* Given data:
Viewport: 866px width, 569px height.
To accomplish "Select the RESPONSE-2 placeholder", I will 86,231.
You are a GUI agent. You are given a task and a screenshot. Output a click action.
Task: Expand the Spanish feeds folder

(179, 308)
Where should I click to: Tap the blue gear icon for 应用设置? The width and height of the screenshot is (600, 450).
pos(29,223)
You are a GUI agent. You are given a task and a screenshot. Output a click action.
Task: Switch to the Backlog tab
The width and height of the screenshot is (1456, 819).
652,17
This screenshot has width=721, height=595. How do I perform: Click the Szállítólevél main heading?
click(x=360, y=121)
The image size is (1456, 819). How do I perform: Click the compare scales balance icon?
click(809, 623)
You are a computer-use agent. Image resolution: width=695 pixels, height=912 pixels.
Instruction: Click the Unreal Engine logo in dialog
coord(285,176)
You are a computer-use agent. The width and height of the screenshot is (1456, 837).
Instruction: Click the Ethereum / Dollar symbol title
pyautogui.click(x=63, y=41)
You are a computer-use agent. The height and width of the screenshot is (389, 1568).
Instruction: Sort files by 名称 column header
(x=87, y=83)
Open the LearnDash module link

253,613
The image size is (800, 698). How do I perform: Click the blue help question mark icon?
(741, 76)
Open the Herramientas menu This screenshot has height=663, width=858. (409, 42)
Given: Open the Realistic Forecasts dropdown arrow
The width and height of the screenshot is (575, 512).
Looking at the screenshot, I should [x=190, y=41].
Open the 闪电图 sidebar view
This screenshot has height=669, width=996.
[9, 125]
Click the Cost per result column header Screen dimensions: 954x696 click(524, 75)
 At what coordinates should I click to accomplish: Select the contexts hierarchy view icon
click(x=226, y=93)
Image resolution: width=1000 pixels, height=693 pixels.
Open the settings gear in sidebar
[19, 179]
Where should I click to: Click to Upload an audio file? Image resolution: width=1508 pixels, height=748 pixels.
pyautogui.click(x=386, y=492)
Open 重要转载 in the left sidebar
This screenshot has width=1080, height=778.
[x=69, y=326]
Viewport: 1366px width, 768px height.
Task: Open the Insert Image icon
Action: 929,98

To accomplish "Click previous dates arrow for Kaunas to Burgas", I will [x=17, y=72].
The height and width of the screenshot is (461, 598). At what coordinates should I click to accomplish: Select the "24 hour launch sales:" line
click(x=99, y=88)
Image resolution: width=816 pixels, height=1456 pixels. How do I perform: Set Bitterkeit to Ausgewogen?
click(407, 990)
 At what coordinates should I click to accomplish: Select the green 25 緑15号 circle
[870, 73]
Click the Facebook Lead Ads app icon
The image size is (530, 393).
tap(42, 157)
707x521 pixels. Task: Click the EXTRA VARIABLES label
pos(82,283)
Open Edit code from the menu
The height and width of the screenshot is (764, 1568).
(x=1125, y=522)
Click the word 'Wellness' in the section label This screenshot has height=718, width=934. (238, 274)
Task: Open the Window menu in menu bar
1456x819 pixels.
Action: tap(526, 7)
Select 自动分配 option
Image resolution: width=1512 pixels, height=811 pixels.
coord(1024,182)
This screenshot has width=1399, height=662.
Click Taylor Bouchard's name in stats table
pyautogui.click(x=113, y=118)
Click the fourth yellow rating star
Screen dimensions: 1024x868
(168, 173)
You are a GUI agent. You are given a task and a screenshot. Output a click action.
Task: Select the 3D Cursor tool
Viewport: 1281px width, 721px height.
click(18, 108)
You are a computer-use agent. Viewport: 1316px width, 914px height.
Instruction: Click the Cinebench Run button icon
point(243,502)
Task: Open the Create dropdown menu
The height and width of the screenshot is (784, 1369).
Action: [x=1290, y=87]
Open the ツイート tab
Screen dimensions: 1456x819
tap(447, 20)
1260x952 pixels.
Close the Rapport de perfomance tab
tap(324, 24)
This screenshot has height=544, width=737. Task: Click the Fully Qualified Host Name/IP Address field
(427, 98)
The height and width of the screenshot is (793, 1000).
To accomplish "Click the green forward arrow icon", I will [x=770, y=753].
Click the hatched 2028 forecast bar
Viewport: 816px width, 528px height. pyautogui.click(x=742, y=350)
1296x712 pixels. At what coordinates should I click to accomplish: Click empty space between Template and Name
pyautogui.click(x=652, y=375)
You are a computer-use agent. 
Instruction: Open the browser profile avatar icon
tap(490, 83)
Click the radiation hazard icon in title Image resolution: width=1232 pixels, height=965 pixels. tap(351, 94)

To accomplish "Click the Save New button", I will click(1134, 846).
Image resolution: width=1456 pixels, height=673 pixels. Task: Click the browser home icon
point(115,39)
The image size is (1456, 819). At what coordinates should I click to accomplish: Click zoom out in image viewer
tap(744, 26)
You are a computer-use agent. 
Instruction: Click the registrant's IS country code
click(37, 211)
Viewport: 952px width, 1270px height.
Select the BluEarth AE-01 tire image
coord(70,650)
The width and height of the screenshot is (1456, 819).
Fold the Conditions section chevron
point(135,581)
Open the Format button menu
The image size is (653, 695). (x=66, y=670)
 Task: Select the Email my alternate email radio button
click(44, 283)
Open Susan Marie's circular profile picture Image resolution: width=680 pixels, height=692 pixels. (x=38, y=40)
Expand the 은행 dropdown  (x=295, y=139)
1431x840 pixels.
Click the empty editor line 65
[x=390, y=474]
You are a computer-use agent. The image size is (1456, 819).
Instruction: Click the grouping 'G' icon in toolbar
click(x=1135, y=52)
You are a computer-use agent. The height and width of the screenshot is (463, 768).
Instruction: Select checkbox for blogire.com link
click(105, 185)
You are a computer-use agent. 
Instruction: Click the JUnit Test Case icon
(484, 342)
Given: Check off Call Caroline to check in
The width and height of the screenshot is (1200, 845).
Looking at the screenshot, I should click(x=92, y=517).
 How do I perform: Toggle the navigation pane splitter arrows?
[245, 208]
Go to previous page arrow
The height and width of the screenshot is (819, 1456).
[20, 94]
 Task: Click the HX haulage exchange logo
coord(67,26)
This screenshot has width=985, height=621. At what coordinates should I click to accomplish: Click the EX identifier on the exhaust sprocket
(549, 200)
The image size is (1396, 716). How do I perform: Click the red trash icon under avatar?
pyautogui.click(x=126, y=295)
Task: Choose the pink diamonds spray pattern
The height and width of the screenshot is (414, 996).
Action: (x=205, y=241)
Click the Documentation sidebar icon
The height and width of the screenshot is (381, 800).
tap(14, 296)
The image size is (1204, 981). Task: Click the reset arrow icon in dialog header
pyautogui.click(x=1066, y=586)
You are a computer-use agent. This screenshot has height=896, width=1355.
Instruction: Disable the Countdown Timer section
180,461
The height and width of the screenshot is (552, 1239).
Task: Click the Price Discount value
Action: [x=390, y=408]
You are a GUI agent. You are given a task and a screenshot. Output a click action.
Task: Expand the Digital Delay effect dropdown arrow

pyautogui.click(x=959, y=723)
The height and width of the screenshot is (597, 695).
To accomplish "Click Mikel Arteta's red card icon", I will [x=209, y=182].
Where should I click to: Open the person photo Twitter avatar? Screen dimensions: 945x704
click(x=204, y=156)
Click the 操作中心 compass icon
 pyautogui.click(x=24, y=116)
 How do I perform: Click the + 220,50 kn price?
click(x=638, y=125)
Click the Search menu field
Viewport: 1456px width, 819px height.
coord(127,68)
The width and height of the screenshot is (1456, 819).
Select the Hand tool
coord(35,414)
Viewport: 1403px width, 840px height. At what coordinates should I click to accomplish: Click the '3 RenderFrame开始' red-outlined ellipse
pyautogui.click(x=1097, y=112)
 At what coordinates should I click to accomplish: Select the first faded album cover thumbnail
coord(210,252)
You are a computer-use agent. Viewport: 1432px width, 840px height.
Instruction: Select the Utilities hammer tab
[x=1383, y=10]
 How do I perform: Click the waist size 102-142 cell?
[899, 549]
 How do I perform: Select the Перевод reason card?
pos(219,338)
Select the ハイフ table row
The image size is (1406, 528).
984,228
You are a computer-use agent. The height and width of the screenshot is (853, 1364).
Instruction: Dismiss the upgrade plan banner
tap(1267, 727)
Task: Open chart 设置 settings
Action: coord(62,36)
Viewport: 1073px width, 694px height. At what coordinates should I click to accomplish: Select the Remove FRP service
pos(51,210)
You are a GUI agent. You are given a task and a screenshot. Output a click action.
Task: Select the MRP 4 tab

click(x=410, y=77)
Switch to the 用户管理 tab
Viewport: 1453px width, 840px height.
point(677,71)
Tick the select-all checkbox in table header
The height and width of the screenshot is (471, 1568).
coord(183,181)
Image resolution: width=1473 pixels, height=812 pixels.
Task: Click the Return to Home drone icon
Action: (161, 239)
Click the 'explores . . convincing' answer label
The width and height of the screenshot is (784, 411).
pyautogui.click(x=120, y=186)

* What you have to do: Please give the lines of the listing as a JSON list of strings, one string per line, with blank lines left out, starting at the line that contains "Click the radiation" and ending at the line that contains "point(115,39)", both included.

* Solved exercise:
[
  "Click the radiation hazard icon in title Image resolution: width=1232 pixels, height=965 pixels. tap(351, 94)",
  "To accomplish \"Click the Save New button\", I will click(1134, 846).",
  "Image resolution: width=1456 pixels, height=673 pixels. Task: Click the browser home icon",
  "point(115,39)"
]